Près de quatre-vingt-dix ans après avoir été préparé avec amour par Enriqueta, la grand-mère de Léonor de Récondo, il est toujours là, à refroidir, dans l’attente d’être découpé et servi aux proches réunis pour un anniversaire. Il est toujours là depuis que les bombardements de l’aviation franquiste ont précipité la fuite de la famille – dont le père de l’écrivaine, âgé de 4 ans –, depuis qu’ils ont traversé le pont, encore jonché des confettis de la fête de l’Assomption, pour atteindre la France et découvrir combien le spectacle de la guerre civile espagnole indiffère les badauds venus profiter de la vue à Hendaye (Pyrénées-Atlantiques). La maison familiale d’Irun peut s’effondrer. Dans l’esprit de Léonor de Récondo, le gâteau de riz demeure pour l’éternité sur la table de la cuisine depuis cette journée du 18 août 1936.

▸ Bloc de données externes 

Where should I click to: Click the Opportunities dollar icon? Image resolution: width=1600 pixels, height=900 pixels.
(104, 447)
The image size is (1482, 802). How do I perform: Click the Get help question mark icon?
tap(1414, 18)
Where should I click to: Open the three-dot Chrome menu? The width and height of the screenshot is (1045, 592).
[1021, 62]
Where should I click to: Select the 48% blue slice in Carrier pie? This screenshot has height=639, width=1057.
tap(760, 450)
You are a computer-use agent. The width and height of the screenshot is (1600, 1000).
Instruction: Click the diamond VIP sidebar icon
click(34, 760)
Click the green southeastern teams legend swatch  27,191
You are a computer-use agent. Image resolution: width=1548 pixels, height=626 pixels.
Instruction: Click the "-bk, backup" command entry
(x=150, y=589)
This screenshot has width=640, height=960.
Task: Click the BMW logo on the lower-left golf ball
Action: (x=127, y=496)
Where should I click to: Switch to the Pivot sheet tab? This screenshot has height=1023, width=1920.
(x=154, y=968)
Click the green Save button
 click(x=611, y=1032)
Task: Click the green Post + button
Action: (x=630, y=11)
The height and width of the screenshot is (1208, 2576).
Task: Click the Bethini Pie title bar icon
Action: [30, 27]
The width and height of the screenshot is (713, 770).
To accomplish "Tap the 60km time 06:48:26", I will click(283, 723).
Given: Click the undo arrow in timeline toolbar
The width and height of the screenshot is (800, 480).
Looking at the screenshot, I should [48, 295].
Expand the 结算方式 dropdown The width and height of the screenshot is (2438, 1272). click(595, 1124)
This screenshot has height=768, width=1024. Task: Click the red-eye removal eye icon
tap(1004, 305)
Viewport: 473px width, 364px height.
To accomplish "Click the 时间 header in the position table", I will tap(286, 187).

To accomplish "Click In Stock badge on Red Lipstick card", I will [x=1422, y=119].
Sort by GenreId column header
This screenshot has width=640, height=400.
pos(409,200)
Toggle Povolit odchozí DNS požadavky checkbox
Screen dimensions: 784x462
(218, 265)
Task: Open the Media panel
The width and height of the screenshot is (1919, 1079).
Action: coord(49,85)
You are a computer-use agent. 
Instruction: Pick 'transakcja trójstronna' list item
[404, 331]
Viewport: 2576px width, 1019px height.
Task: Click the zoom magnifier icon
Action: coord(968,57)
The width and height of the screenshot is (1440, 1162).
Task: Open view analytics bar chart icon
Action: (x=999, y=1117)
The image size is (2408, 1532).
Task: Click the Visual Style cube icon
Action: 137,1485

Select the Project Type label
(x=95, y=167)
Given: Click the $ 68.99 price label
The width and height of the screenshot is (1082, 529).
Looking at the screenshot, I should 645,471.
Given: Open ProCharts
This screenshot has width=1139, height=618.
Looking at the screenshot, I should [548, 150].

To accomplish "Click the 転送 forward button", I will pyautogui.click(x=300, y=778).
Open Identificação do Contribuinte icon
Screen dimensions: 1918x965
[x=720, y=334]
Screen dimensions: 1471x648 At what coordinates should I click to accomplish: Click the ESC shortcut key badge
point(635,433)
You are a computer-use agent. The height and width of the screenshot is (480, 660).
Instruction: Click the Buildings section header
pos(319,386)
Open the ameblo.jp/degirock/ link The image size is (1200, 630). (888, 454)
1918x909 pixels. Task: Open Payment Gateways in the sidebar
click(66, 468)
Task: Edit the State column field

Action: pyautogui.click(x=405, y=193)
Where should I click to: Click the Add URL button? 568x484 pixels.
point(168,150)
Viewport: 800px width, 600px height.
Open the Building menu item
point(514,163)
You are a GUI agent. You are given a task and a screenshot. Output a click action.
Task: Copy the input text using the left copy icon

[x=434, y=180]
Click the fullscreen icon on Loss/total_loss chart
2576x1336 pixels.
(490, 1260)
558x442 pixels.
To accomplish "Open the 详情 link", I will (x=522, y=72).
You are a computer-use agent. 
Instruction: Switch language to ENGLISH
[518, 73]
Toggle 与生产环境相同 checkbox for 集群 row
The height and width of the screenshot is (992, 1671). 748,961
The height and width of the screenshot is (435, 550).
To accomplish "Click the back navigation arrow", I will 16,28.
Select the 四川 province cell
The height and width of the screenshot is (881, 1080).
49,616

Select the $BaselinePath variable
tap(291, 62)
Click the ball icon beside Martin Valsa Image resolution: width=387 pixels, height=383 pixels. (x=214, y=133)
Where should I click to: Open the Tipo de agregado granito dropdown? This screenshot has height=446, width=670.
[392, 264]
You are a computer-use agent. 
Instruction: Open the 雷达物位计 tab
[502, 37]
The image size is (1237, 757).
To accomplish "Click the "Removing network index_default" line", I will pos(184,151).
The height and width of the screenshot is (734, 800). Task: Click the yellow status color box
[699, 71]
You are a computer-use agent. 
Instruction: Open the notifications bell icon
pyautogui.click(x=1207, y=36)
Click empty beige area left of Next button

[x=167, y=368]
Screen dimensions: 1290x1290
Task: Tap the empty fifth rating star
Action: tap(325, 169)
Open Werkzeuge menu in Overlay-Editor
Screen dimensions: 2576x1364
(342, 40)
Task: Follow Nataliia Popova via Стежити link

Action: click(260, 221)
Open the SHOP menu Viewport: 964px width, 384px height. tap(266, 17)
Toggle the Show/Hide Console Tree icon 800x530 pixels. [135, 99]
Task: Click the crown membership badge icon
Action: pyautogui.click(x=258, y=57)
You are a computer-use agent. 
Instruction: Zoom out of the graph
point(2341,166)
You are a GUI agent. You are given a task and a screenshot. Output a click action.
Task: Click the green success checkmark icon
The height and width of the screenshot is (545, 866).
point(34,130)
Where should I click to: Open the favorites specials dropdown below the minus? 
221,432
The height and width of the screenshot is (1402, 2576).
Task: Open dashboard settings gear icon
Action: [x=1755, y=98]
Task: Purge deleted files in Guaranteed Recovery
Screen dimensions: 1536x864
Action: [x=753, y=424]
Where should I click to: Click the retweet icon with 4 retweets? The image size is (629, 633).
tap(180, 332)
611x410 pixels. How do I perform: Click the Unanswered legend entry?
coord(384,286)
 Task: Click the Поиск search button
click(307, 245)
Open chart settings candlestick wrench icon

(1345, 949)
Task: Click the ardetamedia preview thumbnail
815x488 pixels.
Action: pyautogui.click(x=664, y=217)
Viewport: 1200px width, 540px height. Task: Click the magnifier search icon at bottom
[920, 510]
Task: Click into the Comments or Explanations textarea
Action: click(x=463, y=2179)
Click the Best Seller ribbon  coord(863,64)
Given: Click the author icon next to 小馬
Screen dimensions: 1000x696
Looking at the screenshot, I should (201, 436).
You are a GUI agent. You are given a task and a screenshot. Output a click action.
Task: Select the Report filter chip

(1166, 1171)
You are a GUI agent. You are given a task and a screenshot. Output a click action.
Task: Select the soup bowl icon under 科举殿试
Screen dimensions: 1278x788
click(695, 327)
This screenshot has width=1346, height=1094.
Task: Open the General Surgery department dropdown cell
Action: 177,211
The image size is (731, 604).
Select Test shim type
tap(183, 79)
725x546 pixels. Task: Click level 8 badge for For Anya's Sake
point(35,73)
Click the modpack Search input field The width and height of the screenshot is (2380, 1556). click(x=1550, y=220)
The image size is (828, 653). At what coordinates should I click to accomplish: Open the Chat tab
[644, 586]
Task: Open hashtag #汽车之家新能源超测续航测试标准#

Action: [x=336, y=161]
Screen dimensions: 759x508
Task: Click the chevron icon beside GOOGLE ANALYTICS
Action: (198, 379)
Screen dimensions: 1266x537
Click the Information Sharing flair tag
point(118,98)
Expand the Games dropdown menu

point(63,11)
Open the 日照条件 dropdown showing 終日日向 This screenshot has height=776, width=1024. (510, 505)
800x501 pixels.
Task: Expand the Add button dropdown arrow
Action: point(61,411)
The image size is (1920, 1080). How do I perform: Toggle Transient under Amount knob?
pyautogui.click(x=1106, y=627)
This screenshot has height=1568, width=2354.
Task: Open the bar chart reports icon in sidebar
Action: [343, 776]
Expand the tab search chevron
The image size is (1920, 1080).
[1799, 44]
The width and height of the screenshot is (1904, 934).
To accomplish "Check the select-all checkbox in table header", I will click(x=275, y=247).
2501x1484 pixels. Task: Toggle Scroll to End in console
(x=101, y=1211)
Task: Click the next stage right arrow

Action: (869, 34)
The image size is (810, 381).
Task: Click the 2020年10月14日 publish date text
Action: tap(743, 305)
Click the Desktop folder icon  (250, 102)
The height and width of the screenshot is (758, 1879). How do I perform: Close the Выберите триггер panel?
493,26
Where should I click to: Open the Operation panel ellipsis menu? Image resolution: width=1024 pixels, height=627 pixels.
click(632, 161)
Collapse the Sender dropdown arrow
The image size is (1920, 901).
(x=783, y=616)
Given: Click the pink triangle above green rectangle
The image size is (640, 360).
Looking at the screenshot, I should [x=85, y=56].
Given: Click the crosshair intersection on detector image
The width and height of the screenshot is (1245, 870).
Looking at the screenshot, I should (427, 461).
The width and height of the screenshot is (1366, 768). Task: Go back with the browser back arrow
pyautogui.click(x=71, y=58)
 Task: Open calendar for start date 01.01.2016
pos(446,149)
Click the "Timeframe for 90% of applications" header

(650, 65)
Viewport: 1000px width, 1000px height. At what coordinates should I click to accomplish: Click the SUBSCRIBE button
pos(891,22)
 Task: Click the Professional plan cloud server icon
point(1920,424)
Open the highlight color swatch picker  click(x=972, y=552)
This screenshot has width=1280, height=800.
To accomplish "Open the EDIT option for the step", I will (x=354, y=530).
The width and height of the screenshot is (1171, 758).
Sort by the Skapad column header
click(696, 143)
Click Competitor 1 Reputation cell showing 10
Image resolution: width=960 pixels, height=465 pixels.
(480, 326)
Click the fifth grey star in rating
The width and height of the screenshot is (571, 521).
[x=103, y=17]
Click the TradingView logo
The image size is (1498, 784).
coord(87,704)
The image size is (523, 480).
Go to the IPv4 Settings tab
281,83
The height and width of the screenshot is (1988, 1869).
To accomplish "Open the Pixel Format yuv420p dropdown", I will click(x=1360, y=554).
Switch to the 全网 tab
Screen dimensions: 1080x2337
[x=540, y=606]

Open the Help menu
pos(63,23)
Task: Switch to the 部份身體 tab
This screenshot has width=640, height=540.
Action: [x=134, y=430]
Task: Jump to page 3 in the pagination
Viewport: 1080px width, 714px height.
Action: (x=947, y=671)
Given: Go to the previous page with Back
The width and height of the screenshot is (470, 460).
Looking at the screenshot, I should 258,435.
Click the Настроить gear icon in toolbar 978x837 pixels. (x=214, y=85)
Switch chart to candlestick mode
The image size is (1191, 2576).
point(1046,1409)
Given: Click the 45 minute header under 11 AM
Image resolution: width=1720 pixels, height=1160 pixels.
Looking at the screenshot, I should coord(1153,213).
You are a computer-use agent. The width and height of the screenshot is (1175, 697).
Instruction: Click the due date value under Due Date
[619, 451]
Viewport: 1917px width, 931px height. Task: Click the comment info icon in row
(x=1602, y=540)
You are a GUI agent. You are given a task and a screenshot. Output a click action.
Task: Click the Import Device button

Des dizaines d’images marquantes résonnent d’un livre à l’autre que l’écrivaine publie en cette rentrée, Goya de père en fille et Marcher dans tes pas. Elles sont autant de variations sur un même thème, mais le motif du gâteau de riz s’impose. Il apparaît à la fois comme le symbole de l’enfance gourmande, de l’exil et d’une transmission interrompue. « Ce qui est parvenu jusqu’à moi est une vérité emmaillotée. Ici livrée », confie l’autrice dans Marcher dans tes pas. A elle de la libérer. Parce qu’aujourd’hui l’écrivaine et violoniste prépare un gâteau de riz pour son fils avant de partir en tournée. Parce qu’il y a dix ans, son père est mort et, par une étrange coïncidence, Madrid a donné la possibilité aux enfants de républicains exilés d’obtenir la nationalité espagnole. Doit-elle la réclamer ? Elle s’interroge dans les deux livres comme on lance deux pistes.